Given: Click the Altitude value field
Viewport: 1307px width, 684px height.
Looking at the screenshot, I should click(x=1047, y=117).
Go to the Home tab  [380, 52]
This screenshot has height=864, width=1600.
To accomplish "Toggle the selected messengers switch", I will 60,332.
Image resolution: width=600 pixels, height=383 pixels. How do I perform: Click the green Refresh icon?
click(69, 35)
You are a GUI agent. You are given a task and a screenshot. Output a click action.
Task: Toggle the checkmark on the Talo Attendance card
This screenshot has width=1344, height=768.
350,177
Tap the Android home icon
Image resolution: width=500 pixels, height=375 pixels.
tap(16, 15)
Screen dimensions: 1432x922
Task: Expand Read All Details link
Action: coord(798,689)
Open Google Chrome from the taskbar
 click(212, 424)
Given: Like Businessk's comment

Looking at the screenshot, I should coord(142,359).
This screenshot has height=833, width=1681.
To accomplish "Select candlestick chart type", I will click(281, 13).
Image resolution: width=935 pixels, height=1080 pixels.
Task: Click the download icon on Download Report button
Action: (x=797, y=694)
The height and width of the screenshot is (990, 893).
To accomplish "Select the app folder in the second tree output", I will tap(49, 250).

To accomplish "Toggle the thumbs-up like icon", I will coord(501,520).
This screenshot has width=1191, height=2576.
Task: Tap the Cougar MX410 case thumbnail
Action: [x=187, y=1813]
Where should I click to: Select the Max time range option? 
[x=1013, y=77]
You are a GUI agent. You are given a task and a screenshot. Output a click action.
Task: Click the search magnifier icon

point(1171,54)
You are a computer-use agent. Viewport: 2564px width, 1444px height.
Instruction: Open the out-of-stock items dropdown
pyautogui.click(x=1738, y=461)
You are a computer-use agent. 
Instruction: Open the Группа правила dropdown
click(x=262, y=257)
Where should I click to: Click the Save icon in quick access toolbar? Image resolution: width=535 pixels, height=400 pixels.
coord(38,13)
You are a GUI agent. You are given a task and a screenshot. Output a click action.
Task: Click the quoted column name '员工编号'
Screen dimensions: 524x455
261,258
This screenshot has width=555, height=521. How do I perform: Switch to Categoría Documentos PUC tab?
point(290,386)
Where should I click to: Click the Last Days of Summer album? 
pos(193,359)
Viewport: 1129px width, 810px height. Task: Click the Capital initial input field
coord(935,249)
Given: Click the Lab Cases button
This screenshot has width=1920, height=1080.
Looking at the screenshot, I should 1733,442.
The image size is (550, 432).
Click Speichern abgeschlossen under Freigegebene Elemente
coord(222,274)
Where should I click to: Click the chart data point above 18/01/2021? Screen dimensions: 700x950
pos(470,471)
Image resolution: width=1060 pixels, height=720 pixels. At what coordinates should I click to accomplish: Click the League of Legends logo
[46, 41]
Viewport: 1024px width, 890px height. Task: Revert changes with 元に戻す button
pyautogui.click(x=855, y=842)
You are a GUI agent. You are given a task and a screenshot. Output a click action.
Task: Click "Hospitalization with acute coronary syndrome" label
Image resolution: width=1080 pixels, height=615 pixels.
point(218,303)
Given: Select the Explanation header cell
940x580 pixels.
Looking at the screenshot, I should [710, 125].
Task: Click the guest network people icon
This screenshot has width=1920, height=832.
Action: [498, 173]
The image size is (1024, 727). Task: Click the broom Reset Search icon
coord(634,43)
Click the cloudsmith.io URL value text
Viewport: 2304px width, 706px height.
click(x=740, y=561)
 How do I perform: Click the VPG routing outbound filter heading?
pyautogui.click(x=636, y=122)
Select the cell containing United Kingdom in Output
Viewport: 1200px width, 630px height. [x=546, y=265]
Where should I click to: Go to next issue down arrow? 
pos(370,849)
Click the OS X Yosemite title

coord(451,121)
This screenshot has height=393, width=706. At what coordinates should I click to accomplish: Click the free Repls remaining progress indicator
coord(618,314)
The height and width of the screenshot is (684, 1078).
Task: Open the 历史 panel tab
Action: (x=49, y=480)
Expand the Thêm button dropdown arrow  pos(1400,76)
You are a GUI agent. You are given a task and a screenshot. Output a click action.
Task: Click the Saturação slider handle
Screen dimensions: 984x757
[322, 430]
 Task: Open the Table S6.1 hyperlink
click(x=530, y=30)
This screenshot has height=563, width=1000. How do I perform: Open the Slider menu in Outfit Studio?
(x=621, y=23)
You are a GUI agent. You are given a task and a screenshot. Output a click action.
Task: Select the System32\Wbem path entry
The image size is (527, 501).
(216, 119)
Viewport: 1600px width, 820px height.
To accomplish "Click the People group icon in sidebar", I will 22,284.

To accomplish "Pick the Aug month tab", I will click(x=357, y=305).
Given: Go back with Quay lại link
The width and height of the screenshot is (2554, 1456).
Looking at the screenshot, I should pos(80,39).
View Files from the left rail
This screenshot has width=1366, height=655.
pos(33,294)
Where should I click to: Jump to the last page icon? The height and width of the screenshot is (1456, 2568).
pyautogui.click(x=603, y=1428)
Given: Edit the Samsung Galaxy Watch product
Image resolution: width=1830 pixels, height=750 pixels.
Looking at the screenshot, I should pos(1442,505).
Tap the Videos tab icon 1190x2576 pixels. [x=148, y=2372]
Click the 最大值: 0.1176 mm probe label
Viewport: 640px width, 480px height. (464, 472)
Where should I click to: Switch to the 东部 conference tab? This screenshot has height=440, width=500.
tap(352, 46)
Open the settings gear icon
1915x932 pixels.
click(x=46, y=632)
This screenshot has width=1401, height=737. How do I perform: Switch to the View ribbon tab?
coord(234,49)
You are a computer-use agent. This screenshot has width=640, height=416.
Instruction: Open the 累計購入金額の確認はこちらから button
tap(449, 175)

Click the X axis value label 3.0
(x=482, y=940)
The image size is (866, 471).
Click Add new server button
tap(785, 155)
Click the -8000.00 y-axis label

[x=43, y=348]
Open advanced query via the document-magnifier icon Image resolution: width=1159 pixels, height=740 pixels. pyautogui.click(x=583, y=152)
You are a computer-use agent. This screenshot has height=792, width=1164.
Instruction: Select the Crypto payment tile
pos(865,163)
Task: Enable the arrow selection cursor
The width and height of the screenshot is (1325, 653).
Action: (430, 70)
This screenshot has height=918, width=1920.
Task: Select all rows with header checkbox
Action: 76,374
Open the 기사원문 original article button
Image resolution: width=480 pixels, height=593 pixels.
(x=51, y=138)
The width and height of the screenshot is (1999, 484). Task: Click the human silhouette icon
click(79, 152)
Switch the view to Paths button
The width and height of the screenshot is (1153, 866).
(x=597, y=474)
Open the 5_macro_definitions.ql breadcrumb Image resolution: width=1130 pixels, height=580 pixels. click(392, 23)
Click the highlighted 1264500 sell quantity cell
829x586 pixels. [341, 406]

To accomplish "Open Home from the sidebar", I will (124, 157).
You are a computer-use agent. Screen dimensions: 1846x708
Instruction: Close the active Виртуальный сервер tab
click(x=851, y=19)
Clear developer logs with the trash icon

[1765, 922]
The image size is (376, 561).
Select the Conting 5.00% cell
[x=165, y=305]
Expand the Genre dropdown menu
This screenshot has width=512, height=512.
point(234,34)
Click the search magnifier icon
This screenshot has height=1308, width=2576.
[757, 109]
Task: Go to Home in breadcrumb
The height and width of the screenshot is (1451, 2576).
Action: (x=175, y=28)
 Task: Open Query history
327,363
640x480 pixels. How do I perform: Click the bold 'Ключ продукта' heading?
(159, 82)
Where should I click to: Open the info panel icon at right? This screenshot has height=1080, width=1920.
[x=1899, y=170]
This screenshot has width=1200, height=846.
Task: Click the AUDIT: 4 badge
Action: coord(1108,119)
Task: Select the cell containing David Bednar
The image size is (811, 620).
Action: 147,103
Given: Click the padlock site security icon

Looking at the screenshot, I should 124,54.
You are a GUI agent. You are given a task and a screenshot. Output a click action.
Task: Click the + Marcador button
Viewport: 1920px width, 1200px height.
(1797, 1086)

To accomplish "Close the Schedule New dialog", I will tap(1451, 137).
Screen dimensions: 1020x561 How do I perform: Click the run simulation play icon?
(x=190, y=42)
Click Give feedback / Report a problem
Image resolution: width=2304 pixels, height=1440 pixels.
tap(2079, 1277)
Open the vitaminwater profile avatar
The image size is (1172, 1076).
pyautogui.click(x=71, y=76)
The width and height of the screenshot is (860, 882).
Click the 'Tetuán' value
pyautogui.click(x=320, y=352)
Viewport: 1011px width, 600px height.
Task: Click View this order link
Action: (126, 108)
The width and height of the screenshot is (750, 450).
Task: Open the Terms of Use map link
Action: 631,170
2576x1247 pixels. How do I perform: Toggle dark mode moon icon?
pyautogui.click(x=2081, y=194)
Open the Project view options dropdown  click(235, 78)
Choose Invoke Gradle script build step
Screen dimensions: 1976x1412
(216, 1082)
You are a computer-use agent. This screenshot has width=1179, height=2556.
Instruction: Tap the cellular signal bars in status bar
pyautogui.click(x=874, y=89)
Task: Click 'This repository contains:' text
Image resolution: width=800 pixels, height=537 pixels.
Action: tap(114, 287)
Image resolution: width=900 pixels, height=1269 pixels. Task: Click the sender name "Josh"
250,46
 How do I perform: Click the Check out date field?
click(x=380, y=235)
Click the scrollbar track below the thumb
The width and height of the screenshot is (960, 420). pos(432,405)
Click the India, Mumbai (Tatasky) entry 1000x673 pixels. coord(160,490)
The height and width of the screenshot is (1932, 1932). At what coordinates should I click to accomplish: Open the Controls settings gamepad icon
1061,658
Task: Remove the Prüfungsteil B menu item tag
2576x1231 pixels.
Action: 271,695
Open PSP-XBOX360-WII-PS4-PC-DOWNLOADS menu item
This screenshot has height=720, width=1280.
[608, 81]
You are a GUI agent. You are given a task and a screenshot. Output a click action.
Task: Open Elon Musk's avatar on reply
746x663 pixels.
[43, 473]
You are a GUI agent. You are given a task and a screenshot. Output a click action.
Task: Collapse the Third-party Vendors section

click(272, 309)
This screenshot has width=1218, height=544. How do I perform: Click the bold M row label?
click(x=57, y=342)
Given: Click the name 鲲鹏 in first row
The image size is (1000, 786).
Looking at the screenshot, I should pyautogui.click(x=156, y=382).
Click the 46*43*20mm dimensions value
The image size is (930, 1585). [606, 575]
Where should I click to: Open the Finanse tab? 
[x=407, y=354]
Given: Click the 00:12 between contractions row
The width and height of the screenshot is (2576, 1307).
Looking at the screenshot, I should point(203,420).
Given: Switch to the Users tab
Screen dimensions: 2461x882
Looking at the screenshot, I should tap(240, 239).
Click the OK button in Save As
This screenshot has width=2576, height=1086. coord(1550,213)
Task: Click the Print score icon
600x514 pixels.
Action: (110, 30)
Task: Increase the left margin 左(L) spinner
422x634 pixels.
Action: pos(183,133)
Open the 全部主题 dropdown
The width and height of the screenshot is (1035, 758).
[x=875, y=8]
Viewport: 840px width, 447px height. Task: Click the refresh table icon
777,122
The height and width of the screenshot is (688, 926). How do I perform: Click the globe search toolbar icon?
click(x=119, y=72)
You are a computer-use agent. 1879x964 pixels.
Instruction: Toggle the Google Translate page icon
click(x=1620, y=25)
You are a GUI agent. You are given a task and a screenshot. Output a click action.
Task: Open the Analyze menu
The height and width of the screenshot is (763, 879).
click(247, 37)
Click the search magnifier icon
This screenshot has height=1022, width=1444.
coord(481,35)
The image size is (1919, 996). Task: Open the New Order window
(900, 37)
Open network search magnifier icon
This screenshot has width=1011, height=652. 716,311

*THE REQUEST:* Return the rows above from the line with "This screenshot has height=393, width=706." through the line with "(x=621, y=23)", copying each one exactly.

*RESULT:*
This screenshot has height=393, width=706. At what coordinates should I click to accomplish: Click the free Repls remaining progress indicator
coord(618,314)
The height and width of the screenshot is (684, 1078).
Task: Open the 历史 panel tab
Action: (x=49, y=480)
Expand the Thêm button dropdown arrow  pos(1400,76)
You are a GUI agent. You are given a task and a screenshot. Output a click action.
Task: Click the Saturação slider handle
Screen dimensions: 984x757
[322, 430]
 Task: Open the Table S6.1 hyperlink
click(x=530, y=30)
This screenshot has height=563, width=1000. How do I perform: Open the Slider menu in Outfit Studio?
(x=621, y=23)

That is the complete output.